The typical trigger occurs at fund liquidation. When the final accounting shows that total distributions to the GP exceeded their carried interest percentage of actual aggregate profits, the GP must pay back the difference. Some fund agreements go further and include interim clawback provisions that check the math at regular intervals during the fund’s life rather than waiting until the end. Interim clawbacks give investors earlier notice of overpayment and reduce the risk of a large lump-sum repayment obligation accumulating over years.

One limitation that Limited Partners should watch for: many clawback provisions cap the GP’s repayment obligation at their after-tax carry, meaning the GP only returns what they actually kept after paying income taxes on the distributions. If the GP collected $5 million in carry, paid $2 million in taxes, and the clawback requires a full $5 million return, the GP may only owe $3 million. The remaining $2 million gap effectively shifts that economic loss to the investors. This cap is a common negotiation point, and some institutional LPs insist on gross-of-tax clawbacks or require the GP to escrow a portion of carry distributions against potential clawback liability.

SEC Disclosure Requirements

Fund managers registered with the SEC as investment advisers face specific transparency obligations around carried interest and waterfall structures. Under rules adopted in 2023, advisers to private funds must distribute quarterly statements to investors that include a detailed accounting of all performance-based compensation paid or allocated during the reporting period. This explicitly covers carried interest, incentive fees, and profit allocations.4U.S. Securities and Exchange Commission. Private Fund Advisers; Documentation of Registered Investment Adviser Compliance Reviews

The quarterly statements must also show fund expenses as separate line items rather than broad categories, and they must include cross-references to the specific sections of the fund’s organizational documents that explain how fees are calculated. For illiquid funds like most private equity vehicles, the performance disclosures must include internal rates of return and multiples of invested capital since inception. These requirements give investors the data they need to verify that the waterfall is being applied correctly and that the GP’s carry calculations match the partnership agreement.5U.S. Securities and Exchange Commission. Private Fund Advisers

The same SEC rules restrict advisers from reducing clawback amounts for taxes without first disclosing the pre-tax and post-tax clawback figures to investors in writing within 45 days of the quarter in which the clawback occurs. Non-pro-rata fee allocations across investors require both a fairness determination and written notice explaining why the allocation is equitable.
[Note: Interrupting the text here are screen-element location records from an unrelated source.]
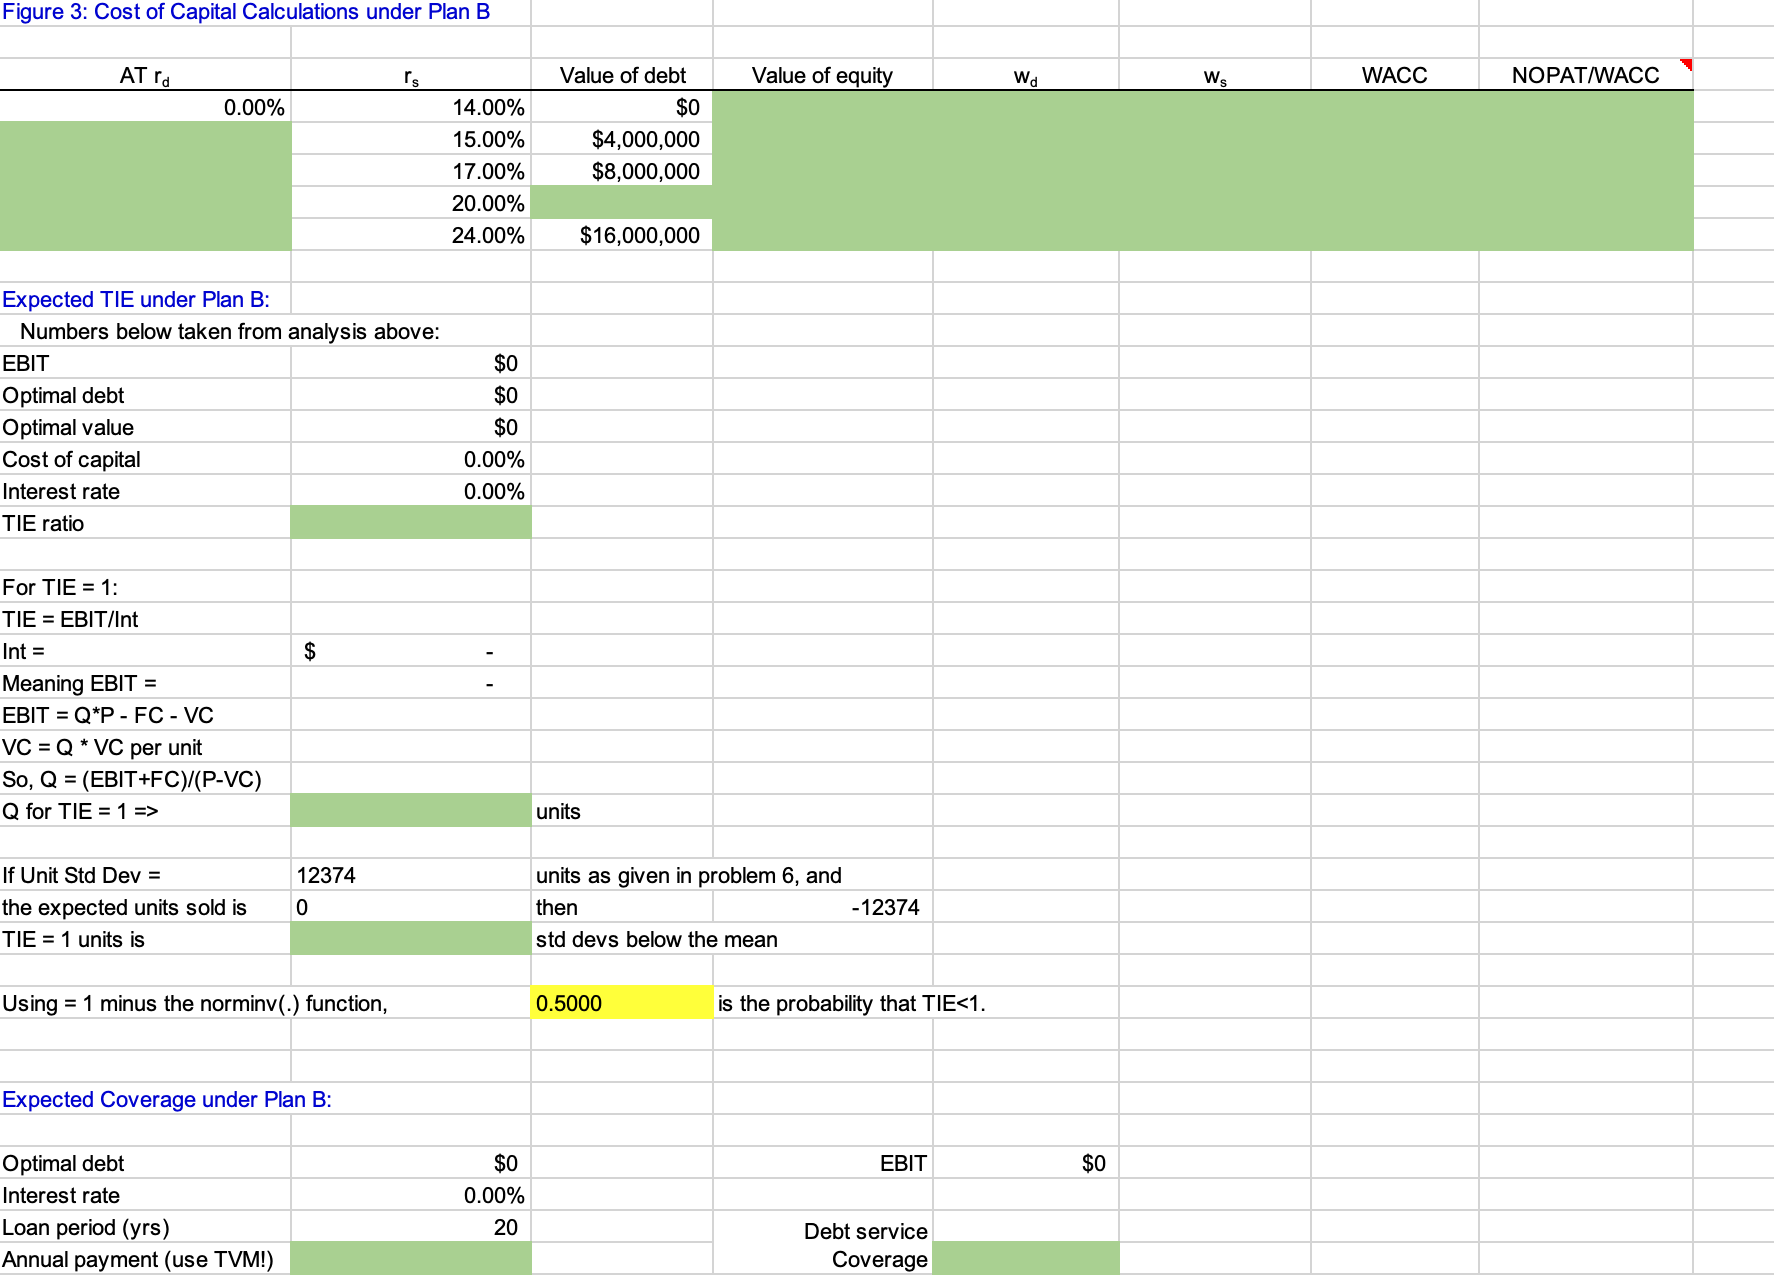Click the green Q for TIE = 1 cell
The height and width of the screenshot is (1275, 1774).
pyautogui.click(x=410, y=810)
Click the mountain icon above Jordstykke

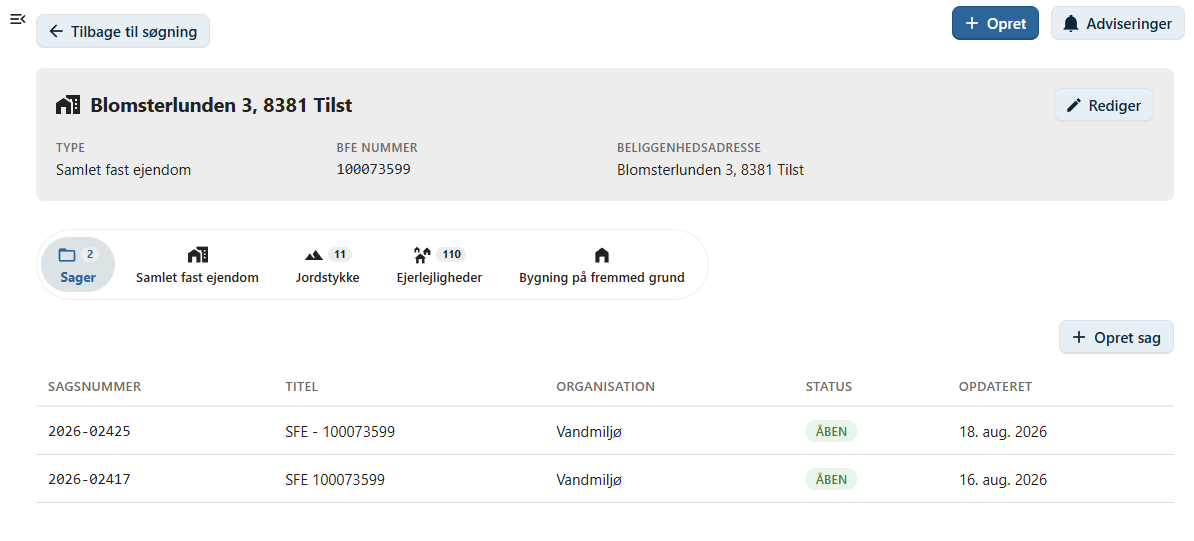[314, 255]
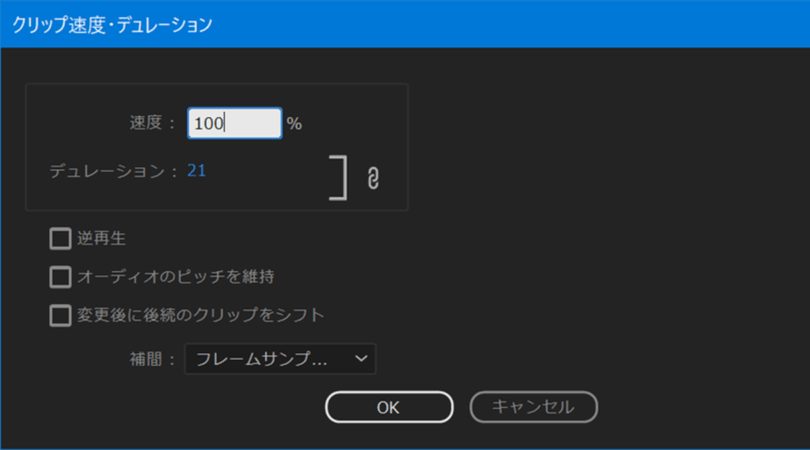This screenshot has height=450, width=810.
Task: Enable the 逆再生 checkbox
Action: [60, 239]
These provisions matter most during the catch-up and final split phases of the waterfall, where the amounts at stake are largest and the potential for disputes is highest.4U.S. Securities and Exchange Commission. Private Fund Advisers; Documentation of Registered Investment Adviser Compliance Reviews

Tax Distribution Clauses

One wrinkle that catches people off guard: a GP may owe income taxes on carried interest before they actually receive any cash. This happens because partnership income is taxed when earned, not when distributed. If the waterfall hasn’t progressed past the preferred return tier, the GP has taxable income but no distributions to pay the bill.

Tax distribution clauses address this mismatch. They carve out an exception to the normal waterfall sequence, allowing the fund to distribute enough cash to each partner to cover their estimated tax liability on allocated income. These payments are treated as advances against future distributions, not bonus payments, so they get netted against whatever the partner would otherwise receive later in the waterfall. The distributions are limited to available cash flow, so they don’t guarantee full tax coverage if the fund is cash-strapped. Funds typically calculate the assumed tax liability using the highest marginal individual tax rate to keep the formula simple and avoid needing to know each partner’s actual tax situation.